We ditched it because it sounded like a book about science, which it isn’t. It broke my heart to give up the working title, because it hit on something at the core of the book: the way children’s logic functions, the way they are on the side of narrative and willing to make great logical (and sometimes illogical) leaps to make it work.
There’s a tendency to think of kids as mini-adults, or adults in training. When we think about their cognition as developing, we mean it in a teleological sense: developmental steps move them incrementally toward adult or proper thinking. Anyone who has kids, or has spent any time around them, can tell you that’s not the way it works. Kid thinking isn’t proto-adult thinking, or worse, flawed and incomplete adult thinking. It’s a thing entirely its own, and it does things fundamentally differently and sometimes better than adult cognition.
One of the most interesting differences, especially if you happen to be a fiction writer, is the way kids interact with stories. It drives me nuts when people try to censor something aimed at kids because “kids can’t differentiate between fantasy and reality.” Kids have incredibly savvy ways of understanding stories; they are high-end users of stories. If they don’t seem to “differentiate” clearly, it’s because they know inherently that the membrane between fiction and reality is incredibly porous. We make stories and stories make us. It’s not a matter of two states in opposition: it’s continuous and dialectical. Stories are of vital importance to kids. They might be more important than eating. They’re definitely more important than sleep; any kid can tell you that.

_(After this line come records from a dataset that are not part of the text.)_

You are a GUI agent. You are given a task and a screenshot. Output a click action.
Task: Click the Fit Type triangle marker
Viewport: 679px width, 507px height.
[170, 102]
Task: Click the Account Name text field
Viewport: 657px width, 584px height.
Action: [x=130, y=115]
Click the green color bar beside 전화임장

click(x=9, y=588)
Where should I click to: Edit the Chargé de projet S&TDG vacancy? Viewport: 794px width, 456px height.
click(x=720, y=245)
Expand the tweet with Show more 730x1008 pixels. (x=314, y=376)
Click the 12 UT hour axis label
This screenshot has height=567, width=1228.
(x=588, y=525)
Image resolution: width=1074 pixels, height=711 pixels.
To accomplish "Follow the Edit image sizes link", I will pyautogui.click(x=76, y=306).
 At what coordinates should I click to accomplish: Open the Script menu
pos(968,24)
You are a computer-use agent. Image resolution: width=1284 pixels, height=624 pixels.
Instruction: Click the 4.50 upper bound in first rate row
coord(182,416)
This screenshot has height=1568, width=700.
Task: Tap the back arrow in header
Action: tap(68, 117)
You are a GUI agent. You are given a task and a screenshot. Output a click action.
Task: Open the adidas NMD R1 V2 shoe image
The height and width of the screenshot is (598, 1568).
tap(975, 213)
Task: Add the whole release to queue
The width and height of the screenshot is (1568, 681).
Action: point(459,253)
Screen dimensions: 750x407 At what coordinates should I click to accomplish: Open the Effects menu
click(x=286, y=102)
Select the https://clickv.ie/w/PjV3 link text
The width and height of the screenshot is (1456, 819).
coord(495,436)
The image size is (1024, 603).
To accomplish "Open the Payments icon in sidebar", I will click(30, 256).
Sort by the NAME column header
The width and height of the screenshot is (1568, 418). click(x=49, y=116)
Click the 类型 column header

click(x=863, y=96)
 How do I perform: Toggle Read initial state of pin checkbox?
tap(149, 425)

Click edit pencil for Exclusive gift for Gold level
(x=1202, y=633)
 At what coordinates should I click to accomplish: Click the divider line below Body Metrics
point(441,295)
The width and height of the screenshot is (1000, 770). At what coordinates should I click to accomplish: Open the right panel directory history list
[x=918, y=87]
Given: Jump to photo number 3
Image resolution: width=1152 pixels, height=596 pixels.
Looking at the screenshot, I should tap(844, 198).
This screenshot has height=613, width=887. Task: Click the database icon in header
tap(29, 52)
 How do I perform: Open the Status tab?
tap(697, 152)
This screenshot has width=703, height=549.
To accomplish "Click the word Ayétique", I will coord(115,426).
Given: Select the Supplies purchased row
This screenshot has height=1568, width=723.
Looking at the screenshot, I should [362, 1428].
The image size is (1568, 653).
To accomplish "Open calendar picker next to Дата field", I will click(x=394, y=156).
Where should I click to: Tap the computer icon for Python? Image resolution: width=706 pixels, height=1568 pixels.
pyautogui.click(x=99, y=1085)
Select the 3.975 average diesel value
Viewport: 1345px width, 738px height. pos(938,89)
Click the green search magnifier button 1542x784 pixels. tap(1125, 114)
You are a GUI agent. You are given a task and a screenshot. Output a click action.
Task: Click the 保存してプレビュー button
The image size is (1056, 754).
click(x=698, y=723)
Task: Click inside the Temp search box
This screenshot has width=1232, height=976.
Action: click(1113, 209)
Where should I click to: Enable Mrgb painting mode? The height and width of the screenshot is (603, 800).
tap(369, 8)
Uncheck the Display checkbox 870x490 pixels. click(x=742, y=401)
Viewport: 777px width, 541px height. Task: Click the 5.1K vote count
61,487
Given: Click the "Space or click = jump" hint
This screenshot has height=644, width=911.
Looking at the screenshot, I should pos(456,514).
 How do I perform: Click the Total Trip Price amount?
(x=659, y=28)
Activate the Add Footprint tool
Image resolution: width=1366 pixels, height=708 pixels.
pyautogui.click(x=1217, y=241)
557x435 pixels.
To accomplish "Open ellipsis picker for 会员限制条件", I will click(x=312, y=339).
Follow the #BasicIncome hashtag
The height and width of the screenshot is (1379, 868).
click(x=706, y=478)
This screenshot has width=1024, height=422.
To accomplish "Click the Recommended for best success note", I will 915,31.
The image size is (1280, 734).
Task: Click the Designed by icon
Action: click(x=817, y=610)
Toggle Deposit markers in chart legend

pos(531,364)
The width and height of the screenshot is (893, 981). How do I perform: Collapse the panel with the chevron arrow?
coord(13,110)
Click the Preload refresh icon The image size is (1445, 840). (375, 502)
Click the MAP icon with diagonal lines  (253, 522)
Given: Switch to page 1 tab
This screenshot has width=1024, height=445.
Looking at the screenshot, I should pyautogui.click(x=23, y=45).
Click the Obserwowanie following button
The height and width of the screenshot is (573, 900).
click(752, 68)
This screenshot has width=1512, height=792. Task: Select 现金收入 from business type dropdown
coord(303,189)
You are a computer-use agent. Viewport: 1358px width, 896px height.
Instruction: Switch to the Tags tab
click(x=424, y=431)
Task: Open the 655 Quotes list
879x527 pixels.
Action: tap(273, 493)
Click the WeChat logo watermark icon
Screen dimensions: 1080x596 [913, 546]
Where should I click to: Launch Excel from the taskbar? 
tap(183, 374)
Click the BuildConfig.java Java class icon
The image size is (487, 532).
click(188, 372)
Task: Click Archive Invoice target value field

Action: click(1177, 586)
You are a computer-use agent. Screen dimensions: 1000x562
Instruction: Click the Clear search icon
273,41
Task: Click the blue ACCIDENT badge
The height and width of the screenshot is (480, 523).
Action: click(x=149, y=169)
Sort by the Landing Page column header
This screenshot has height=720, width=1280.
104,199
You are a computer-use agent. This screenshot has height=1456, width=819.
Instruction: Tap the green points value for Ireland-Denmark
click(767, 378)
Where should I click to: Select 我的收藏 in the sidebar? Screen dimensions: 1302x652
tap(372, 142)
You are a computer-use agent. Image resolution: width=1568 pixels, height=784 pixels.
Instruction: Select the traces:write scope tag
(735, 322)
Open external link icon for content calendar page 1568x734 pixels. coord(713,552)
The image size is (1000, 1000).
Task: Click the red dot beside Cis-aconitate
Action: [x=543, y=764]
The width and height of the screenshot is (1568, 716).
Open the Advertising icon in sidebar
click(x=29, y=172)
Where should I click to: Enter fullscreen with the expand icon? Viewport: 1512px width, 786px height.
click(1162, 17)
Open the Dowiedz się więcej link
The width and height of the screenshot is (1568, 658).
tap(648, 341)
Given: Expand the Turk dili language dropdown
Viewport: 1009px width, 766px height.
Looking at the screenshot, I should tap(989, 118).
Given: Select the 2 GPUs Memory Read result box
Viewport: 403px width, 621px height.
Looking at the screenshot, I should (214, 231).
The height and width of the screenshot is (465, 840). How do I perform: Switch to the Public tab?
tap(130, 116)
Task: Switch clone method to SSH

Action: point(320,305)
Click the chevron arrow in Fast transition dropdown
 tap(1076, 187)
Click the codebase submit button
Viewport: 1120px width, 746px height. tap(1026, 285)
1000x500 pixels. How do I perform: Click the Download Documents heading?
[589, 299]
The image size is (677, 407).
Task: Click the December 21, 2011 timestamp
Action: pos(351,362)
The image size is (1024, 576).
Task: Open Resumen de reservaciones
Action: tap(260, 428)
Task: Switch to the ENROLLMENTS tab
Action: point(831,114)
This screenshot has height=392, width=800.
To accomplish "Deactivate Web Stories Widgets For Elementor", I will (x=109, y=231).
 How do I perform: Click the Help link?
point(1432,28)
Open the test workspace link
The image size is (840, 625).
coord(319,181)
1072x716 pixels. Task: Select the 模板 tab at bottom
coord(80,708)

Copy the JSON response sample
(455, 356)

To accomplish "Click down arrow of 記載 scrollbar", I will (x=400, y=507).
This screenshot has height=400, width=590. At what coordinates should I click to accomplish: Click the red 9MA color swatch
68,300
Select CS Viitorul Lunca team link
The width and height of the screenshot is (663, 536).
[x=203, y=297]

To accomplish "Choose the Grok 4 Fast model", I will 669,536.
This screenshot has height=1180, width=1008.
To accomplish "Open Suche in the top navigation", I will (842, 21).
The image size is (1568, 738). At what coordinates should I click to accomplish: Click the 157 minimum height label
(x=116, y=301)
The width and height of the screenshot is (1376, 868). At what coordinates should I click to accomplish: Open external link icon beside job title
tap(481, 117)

It’s a truth I forgot about kids for a long time, and it took becoming a stepparent to remind me. I’ve been a big brother, a day camp counselor, a preschool teacher. But by my mid-20s, I didn’t spend much time around kids. I owned a record store, where we also put on shows. Every two months or so, there’d be an album that would completely change my life, or a show that would be the best thing that ever happened. And it wasn’t just me: everyone around me thought the same way. Call it the Years of Hyperbolic Thinking. We were returning to something we’d had when we were kids, a way of consuming stories (I assume I don’t have to belabor the case that songs are a form of stories), a blurring of that line between ourselves and things that were “made up.”
Any kind of fandom, at its best, gets us back to that. Unabashedly loving something that is objectively silly puts us again within that cycle where we’re interacting with stories in a way that makes them part of ourselves, that makes them real. It’s not unhealthy and it’s not, as some might suggest, immature. It’s a way of being in the world, of allowing yourself to change and develop. Its opposite is stasis and stagnation.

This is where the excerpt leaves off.